*** Exercise material ***

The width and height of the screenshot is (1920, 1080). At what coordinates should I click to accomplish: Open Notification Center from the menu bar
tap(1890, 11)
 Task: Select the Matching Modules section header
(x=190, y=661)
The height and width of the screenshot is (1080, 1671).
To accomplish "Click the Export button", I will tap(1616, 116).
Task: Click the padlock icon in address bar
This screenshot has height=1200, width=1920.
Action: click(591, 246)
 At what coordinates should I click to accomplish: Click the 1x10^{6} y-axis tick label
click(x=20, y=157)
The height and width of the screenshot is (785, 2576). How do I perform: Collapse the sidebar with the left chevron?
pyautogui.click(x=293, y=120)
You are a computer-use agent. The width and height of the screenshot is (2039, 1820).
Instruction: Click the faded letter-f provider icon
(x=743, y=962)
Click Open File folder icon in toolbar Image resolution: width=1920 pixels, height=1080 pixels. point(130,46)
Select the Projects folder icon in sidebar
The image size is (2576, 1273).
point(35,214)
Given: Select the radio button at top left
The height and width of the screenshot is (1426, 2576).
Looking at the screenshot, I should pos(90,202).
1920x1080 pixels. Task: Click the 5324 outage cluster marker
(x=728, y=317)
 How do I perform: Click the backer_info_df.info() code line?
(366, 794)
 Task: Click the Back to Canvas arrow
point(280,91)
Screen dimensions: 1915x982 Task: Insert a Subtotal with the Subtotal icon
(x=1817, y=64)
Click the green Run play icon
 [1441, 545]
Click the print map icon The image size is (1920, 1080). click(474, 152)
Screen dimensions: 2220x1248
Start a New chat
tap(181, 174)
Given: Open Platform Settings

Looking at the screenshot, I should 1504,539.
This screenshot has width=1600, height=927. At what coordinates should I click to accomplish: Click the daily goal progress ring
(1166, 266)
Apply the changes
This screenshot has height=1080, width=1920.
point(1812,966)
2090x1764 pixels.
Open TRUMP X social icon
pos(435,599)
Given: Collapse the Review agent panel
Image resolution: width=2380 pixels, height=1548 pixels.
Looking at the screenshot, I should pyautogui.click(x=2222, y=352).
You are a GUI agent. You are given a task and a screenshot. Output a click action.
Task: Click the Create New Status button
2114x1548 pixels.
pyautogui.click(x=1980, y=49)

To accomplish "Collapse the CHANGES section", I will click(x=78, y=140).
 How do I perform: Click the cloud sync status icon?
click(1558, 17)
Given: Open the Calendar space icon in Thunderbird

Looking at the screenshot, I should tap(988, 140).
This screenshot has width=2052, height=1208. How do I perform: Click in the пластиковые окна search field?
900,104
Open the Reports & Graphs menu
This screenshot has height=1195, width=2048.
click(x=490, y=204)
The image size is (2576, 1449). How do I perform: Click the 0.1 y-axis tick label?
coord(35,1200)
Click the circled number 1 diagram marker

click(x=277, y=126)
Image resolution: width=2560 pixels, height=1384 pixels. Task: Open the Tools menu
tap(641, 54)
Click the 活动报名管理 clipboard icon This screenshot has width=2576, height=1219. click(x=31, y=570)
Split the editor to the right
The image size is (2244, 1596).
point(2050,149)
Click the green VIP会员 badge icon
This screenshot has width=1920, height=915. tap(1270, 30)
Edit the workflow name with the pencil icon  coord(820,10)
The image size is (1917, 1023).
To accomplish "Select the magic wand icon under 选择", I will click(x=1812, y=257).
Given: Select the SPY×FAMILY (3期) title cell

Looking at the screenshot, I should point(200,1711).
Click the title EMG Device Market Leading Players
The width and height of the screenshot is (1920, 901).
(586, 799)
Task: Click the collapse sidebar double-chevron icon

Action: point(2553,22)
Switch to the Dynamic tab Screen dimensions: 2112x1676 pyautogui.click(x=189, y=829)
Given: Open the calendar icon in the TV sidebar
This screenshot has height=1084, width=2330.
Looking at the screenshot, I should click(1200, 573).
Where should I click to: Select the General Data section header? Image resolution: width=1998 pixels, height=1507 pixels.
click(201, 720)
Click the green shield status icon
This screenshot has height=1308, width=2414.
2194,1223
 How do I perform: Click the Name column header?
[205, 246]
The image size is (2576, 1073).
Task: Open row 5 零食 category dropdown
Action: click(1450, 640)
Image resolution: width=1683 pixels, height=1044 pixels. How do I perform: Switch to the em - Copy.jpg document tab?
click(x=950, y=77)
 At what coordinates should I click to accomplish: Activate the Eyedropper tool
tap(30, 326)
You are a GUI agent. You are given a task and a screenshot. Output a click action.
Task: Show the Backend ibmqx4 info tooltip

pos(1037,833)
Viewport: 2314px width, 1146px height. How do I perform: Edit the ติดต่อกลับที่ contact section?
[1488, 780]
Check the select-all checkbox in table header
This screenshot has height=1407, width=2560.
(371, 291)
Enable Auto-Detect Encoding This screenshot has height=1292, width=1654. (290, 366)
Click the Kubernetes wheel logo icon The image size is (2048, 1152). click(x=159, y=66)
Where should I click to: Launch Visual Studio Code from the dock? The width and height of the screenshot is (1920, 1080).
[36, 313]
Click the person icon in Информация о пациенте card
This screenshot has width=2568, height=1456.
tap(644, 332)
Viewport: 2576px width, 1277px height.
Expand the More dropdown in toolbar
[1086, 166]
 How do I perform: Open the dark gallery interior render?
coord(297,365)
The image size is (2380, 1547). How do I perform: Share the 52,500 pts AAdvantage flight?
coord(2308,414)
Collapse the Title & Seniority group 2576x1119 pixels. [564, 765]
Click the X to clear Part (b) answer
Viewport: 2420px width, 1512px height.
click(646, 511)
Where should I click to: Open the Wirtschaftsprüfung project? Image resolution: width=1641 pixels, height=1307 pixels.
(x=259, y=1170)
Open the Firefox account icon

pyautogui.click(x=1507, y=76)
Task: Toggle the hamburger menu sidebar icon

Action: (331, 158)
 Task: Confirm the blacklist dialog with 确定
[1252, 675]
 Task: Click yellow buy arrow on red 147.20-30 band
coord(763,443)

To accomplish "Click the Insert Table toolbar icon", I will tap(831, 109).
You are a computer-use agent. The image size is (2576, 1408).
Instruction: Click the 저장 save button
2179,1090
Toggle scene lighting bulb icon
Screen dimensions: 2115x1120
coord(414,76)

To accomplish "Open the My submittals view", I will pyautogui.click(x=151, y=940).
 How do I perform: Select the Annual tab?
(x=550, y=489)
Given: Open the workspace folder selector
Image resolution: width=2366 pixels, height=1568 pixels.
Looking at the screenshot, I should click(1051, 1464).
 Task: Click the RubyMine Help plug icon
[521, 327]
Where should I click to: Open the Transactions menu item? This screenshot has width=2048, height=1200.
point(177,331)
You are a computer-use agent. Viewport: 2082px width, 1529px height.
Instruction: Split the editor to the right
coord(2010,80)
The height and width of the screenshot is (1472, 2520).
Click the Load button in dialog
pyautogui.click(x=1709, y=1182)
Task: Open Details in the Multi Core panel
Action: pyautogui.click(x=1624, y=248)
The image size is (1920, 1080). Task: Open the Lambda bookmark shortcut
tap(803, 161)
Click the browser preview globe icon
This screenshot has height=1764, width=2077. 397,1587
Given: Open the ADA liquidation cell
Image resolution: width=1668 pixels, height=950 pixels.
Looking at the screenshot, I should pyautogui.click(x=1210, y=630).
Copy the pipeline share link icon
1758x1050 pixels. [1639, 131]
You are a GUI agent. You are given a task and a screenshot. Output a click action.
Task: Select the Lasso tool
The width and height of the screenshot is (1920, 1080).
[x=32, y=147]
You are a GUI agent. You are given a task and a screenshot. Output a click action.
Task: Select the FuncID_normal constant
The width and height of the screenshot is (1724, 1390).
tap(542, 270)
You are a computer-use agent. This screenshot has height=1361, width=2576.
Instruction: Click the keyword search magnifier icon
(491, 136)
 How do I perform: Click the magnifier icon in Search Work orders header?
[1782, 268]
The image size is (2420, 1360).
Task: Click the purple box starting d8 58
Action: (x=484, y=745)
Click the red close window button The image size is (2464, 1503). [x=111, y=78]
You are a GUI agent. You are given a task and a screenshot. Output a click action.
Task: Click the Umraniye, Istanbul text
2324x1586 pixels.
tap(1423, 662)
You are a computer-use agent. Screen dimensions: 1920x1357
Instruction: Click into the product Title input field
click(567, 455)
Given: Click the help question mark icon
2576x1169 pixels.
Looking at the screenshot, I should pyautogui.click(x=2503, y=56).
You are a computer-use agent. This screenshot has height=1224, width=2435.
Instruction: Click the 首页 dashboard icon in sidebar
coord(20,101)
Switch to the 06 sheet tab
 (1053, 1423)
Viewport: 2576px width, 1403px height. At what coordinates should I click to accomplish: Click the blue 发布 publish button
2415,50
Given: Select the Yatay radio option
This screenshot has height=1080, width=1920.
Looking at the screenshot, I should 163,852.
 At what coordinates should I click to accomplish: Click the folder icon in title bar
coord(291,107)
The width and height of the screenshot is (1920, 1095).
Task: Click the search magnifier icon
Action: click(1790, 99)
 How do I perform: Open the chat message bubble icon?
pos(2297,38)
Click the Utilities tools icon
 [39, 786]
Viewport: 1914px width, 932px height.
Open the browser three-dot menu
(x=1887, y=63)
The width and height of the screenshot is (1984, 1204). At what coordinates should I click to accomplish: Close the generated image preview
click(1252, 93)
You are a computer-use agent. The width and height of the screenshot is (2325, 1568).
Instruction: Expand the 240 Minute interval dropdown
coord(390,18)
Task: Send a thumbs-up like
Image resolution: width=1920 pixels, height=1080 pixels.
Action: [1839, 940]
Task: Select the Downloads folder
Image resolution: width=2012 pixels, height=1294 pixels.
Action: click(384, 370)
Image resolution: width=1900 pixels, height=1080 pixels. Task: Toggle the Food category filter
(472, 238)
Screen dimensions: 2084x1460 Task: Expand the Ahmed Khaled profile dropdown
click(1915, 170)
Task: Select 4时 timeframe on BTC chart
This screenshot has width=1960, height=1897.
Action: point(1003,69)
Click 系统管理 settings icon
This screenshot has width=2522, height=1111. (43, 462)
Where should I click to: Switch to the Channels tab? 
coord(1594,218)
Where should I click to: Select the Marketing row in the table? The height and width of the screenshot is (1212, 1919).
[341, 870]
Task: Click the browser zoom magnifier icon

*** End of Exercise material ***

Which lines of the material contain "will"? List them.

Answer to the problem:
To accomplish "Click the Export button", I will tap(1616, 116).
To accomplish "Collapse the CHANGES section", I will click(x=78, y=140).
To accomplish "Select the magic wand icon under 选择", I will click(x=1812, y=257).
To accomplish "Click the Insert Table toolbar icon", I will tap(831, 109).
To accomplish "Open the My submittals view", I will pyautogui.click(x=151, y=940).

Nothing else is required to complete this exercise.